Following on from Marked, the second instalment of the Soulseer Chronicles continues the adventures of Lucky de Salle, who went the first 25 years of her life believing herself to be an ordinary human who just happened to be able to see ghosts, before travelling to the mystical Underlands and discovering she’s actually a daemon princess and also possibly the Soulseer of legend. When her daemon sister Kayla is kidnapped by a death cult, Lucky and her entourage set out to rescue her, and along the way she begins to gradually learn precisely what being the Soulseer actually means.

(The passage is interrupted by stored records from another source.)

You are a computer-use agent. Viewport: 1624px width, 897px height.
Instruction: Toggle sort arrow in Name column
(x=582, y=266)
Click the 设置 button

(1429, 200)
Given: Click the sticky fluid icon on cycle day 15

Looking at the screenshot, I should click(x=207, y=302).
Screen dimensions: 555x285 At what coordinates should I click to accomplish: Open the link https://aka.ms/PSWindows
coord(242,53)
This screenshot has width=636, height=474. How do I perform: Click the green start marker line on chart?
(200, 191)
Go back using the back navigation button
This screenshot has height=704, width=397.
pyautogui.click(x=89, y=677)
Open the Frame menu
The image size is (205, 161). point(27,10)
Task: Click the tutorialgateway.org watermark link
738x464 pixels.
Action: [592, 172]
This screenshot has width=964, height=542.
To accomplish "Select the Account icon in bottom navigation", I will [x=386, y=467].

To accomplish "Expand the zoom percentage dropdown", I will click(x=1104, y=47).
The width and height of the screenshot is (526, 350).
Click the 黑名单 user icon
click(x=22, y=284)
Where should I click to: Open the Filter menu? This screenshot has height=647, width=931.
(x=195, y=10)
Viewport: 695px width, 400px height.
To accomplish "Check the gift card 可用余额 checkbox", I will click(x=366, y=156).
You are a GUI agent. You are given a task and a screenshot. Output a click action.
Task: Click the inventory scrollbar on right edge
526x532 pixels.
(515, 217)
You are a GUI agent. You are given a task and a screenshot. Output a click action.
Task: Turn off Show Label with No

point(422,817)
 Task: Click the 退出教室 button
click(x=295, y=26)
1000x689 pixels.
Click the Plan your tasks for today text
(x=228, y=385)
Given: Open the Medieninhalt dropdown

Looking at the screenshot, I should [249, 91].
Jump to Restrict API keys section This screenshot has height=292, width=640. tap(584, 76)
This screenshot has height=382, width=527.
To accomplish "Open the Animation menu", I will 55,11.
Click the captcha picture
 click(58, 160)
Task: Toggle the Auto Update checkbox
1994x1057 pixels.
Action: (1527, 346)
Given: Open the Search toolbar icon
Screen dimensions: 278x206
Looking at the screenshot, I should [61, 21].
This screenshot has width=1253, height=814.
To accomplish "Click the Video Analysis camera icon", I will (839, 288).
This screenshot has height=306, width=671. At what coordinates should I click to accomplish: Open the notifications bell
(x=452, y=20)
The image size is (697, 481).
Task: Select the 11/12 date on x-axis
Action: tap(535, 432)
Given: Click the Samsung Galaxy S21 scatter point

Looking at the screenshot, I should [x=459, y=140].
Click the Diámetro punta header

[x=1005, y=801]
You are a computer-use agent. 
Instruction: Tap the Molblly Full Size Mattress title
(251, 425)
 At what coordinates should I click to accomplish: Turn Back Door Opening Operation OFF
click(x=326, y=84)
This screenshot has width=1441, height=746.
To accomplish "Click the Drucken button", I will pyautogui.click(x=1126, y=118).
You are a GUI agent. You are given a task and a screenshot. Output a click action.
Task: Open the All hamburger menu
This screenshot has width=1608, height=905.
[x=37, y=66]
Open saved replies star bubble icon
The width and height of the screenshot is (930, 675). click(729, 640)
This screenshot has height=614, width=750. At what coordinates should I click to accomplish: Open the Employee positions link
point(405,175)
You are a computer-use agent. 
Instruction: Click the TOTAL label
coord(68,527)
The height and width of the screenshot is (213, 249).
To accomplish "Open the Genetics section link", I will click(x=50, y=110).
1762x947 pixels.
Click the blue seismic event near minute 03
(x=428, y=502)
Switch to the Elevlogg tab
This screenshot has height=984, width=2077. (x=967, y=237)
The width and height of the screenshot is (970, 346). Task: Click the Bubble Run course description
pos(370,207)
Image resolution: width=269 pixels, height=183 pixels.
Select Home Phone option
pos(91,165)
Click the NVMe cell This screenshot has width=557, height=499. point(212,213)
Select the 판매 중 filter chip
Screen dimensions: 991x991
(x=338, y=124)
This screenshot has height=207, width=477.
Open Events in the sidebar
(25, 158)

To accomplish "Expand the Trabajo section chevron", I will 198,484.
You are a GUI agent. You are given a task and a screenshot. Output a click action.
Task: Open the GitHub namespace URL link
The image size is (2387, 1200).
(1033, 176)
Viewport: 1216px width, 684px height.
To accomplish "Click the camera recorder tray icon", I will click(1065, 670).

The second book in a fantasy series has the potential to be more satisfying than the first; with backstory and scene setting all out of the way, the author is freed to delve deeper into their created world, without having to worry about getting readers up to speed with its intricacies. Cursed, however, doesn’t take advantage of this and, as it consists largely of a rescue mission plot, the series’ overall development mostly stagnates. The sisterly relationship between Lucky and Kayla, damaged by the latter’s lifelong lies, was one of the most interesting things about Marked, and now that things had reached a point where they could figure out what they now meant to each other, Kayla’s absence is felt in a frustrating rather than dramatic way, as her abduction takes her out of much of the story.

The undercurrent of romance is still there and once again avoids the pitfalls common to love triangle subplots. Rather than Lucky being unable to choose between her suitors, she simply ignores the issue due to more pressing concerns. With Jamie the angelic Guardian and Jinx the demonic Deathbringer both vying for her affections, the fact that both of them are supreme badasses yet also emotionally sensitive, makes them equally appealing and means that the side you’ll fall on depends whether you prefer your fantasy men to be noble and brooding or wicked and mischievous. 

Lucky’s royal status again puts her in the way of power struggles between ruthless and brutal daemon lords, and reminds us of the difference between the general populace of the Underlands and the decadent sadism of its rulers. While the story allows us to accept that not all daemons are bloodthirsty psychopaths, it would have helped if we were able to get a proper feel for just how common or unusual such casual violence is supposed to be.

Now that events have calmed down a little for Lucky, hopefully book three of the Soulseer Chronicles will take us further into the Underlands, to experience the stories hidden there.